Between Ms. Koenig and Ms. Chivvis’s first visit to Guantánamo in 2015 and Thursday’s season premiere, there were a few false starts, and interviews with more than 100 people. When Ms. Koenig and Ms. Chivvis first visited, they found that many sources were hesitant to speak on the record. Some personnel didn’t want to risk their careers. Former detainees they reached out to were nervous about unpacking their experiences, or just wanted to move on.

“People would tell us really interesting and crazy things off the record,” Ms. Chivvis said. “But as soon as we turned our microphones on and stuck them in their faces, they totally clammed up.”

Their editor Julie Snyder had the idea of putting together a pilot for a TV show about a fictionalized version of Guantánamo. She thought people might be more candid if they were contributing on background, not as named sources.

“That was when crazy, debauched stories started coming up,” Ms. Koenig said.

By 2020, they had completed a script for a pilot that attracted interest from a production company. But by then, Ms. Koenig thought enough people might have returned to civilian life and agree to share those stories on the record.

“I figured it was worth a shot,” she said.

Her hunch proved correct: With a few more years’ distance from their deployment or detainment, former guards and prisoners were willing to speak candidly. So Ms. Chivvis and Ms. Koenig re-interviewed people on the record. The pair also returned to Guantánamo in 2022. This time, they were able to observe and report on court proceedings. They also conducted more interviews.

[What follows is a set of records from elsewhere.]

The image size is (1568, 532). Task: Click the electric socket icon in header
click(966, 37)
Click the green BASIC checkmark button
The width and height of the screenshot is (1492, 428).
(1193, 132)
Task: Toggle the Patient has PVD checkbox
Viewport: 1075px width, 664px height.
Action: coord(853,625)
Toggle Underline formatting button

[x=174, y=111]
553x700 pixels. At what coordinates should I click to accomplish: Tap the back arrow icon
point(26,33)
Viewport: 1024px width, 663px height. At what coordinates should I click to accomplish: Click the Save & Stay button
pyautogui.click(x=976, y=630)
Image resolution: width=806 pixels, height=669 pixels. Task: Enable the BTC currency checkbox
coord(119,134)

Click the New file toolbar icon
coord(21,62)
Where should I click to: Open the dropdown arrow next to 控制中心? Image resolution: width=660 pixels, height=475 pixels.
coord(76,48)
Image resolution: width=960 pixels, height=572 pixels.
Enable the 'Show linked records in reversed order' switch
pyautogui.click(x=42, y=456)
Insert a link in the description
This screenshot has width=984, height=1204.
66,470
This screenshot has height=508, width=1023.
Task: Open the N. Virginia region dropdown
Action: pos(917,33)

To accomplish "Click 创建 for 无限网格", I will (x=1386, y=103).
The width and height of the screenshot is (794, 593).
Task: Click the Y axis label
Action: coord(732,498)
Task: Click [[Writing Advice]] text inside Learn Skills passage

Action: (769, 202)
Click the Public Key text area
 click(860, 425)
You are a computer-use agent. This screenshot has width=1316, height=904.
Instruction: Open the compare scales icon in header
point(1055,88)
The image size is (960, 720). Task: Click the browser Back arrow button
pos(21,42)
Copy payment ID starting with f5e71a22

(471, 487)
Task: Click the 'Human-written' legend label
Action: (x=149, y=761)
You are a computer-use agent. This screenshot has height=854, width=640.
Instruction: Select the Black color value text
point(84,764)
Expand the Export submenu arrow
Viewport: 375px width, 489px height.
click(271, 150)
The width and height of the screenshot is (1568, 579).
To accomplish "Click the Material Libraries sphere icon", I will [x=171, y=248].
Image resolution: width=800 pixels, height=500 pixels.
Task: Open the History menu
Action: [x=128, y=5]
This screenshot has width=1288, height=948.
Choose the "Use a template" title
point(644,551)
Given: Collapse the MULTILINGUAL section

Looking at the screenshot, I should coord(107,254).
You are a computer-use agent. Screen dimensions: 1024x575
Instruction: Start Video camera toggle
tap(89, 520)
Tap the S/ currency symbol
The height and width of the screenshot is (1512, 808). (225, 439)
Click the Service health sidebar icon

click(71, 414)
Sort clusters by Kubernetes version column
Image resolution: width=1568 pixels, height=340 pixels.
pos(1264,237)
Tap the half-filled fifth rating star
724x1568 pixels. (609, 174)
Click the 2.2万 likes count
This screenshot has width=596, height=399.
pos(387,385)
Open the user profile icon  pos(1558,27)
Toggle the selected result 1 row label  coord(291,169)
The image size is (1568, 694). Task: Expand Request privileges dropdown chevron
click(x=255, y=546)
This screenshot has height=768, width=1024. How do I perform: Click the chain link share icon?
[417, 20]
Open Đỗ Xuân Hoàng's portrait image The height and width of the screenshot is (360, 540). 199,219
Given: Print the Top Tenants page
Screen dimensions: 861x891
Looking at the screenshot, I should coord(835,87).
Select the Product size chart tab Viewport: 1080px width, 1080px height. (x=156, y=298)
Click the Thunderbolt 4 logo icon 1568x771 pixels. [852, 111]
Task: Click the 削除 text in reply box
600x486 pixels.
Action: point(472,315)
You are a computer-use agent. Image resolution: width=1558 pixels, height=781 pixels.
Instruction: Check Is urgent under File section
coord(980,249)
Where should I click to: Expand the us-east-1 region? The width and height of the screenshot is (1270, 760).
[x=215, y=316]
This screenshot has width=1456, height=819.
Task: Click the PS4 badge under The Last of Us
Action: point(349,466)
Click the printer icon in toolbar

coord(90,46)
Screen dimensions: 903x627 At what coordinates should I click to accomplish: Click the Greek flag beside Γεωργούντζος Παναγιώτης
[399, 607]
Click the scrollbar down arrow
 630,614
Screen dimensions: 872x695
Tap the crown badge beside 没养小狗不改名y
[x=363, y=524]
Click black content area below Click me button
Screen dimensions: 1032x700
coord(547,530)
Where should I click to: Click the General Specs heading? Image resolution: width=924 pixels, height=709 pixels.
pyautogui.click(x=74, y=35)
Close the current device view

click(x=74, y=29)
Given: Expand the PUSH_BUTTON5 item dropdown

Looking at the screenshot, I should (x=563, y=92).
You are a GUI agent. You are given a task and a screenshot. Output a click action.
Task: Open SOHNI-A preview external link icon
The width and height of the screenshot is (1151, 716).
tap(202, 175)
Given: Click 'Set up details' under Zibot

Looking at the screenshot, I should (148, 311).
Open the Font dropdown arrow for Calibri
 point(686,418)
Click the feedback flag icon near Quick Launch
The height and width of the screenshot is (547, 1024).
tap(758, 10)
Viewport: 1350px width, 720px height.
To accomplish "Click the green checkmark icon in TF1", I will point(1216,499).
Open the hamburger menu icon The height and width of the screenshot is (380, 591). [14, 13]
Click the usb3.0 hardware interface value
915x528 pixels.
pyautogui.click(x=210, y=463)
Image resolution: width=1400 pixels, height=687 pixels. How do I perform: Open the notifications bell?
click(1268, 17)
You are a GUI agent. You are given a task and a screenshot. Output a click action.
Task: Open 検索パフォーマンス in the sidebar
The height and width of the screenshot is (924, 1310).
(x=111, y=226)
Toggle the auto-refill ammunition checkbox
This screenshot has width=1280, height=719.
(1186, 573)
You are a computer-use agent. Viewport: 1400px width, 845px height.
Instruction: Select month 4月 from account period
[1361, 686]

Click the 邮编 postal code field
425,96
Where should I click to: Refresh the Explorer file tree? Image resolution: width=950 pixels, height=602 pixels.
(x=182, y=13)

Over the course of their reporting, Ms. Chivvis and Ms. Koenig compiled hundreds of hours of interviews spanning nearly a decade, which they needed to shape into a story.

“We have this incredible, vast array of stories and people who will talk to us at the end of the day,” Ms. Koenig said. “So then it was just deciding which ones to focus on and why.”

Over the past year, the team combed through the recordings and decided to devote the season to individual people’s stories, presenting listeners with a rich range of perspectives and personalities.

“What’s cool about the podcast is that you hear both sides,” Ms. Chivvis said. “You hear from detainees about what it’s like to survive day to day as a prisoner and then you hear from a bunch of American service members who worked there about what life was like on the other side of the wall.” (The town, she said, was surprisingly lively and had a robust party scene, with guards blowing off steam after their shifts at area bars. In the season’s trailer, someone even called it “la la land.”)

The series also examines the question of why, 15 years after President Obama signed an executive order to close the prison, it remains open with 30 detainees. President Biden renewed the initiative to close the prison in 2021, but progress has been slow going.

“I think most people don’t think about Guantánamo,” Ms. Chivvis said. “It’s one of those things that you relegate to a page in the history book in your mind.” But because Guantánamo is still open, she added, “it’s not actually history yet.”

The hope, Ms. Koenig said, is that people will come away from the podcast with renewed interest in Guantánamo, a place they might not have thought about in years.

“We want to bring them into a very complicated topic in this way that’s intimate and compelling” she said. “I think — I hope — that people will understand Guantánamo in a way they haven’t.”